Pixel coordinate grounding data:
%%

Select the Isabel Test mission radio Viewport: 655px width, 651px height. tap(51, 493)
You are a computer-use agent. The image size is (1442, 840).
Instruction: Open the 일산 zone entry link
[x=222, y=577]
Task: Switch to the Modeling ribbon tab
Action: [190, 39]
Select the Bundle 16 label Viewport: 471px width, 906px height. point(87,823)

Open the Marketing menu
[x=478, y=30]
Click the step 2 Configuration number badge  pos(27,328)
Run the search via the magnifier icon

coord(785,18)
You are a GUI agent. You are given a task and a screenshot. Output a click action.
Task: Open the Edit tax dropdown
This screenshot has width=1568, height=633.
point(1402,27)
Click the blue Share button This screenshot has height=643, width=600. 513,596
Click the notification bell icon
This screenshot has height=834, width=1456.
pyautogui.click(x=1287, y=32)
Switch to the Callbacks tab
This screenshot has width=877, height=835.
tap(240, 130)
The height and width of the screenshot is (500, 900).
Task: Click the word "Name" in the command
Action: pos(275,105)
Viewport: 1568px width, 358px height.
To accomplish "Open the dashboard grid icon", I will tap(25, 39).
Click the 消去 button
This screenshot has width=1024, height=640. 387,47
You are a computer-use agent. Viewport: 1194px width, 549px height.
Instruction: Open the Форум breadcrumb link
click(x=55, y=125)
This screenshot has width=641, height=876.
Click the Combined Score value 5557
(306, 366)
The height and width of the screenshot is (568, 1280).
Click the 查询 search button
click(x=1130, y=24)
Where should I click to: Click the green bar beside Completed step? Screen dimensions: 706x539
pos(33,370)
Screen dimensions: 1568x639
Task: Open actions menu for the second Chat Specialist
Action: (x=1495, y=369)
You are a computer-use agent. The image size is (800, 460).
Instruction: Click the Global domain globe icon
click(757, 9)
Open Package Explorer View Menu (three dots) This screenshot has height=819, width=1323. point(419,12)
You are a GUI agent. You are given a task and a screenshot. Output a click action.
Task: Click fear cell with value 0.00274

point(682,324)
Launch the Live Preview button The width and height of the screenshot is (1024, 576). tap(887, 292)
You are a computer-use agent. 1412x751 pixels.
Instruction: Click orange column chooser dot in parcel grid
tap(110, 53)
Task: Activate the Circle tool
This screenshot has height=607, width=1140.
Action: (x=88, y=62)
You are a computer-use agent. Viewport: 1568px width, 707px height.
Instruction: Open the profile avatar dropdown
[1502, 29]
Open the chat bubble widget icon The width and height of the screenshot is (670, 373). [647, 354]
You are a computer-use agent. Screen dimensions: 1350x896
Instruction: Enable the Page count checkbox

%%

Exactly as they appear above, return all of the records.

Select the Isabel Test mission radio Viewport: 655px width, 651px height. tap(51, 493)
You are a computer-use agent. The image size is (1442, 840).
Instruction: Open the 일산 zone entry link
[x=222, y=577]
Task: Switch to the Modeling ribbon tab
Action: [190, 39]
Select the Bundle 16 label Viewport: 471px width, 906px height. point(87,823)

Open the Marketing menu
[x=478, y=30]
Click the step 2 Configuration number badge  pos(27,328)
Run the search via the magnifier icon

coord(785,18)
You are a GUI agent. You are given a task and a screenshot. Output a click action.
Task: Open the Edit tax dropdown
This screenshot has width=1568, height=633.
point(1402,27)
Click the blue Share button This screenshot has height=643, width=600. 513,596
Click the notification bell icon
This screenshot has height=834, width=1456.
pyautogui.click(x=1287, y=32)
Switch to the Callbacks tab
This screenshot has width=877, height=835.
tap(240, 130)
The height and width of the screenshot is (500, 900).
Task: Click the word "Name" in the command
Action: pos(275,105)
Viewport: 1568px width, 358px height.
To accomplish "Open the dashboard grid icon", I will tap(25, 39).
Click the 消去 button
This screenshot has width=1024, height=640. 387,47
You are a computer-use agent. Viewport: 1194px width, 549px height.
Instruction: Open the Форум breadcrumb link
click(x=55, y=125)
This screenshot has width=641, height=876.
Click the Combined Score value 5557
(306, 366)
The height and width of the screenshot is (568, 1280).
Click the 查询 search button
click(x=1130, y=24)
Where should I click to: Click the green bar beside Completed step? Screen dimensions: 706x539
pos(33,370)
Screen dimensions: 1568x639
Task: Open actions menu for the second Chat Specialist
Action: (x=1495, y=369)
You are a computer-use agent. The image size is (800, 460).
Instruction: Click the Global domain globe icon
click(757, 9)
Open Package Explorer View Menu (three dots) This screenshot has height=819, width=1323. point(419,12)
You are a GUI agent. You are given a task and a screenshot. Output a click action.
Task: Click fear cell with value 0.00274

point(682,324)
Launch the Live Preview button The width and height of the screenshot is (1024, 576). tap(887, 292)
You are a computer-use agent. 1412x751 pixels.
Instruction: Click orange column chooser dot in parcel grid
tap(110, 53)
Task: Activate the Circle tool
This screenshot has height=607, width=1140.
Action: (x=88, y=62)
You are a computer-use agent. Viewport: 1568px width, 707px height.
Instruction: Open the profile avatar dropdown
[1502, 29]
Open the chat bubble widget icon The width and height of the screenshot is (670, 373). [647, 354]
You are a computer-use agent. Screen dimensions: 1350x896
Instruction: Enable the Page count checkbox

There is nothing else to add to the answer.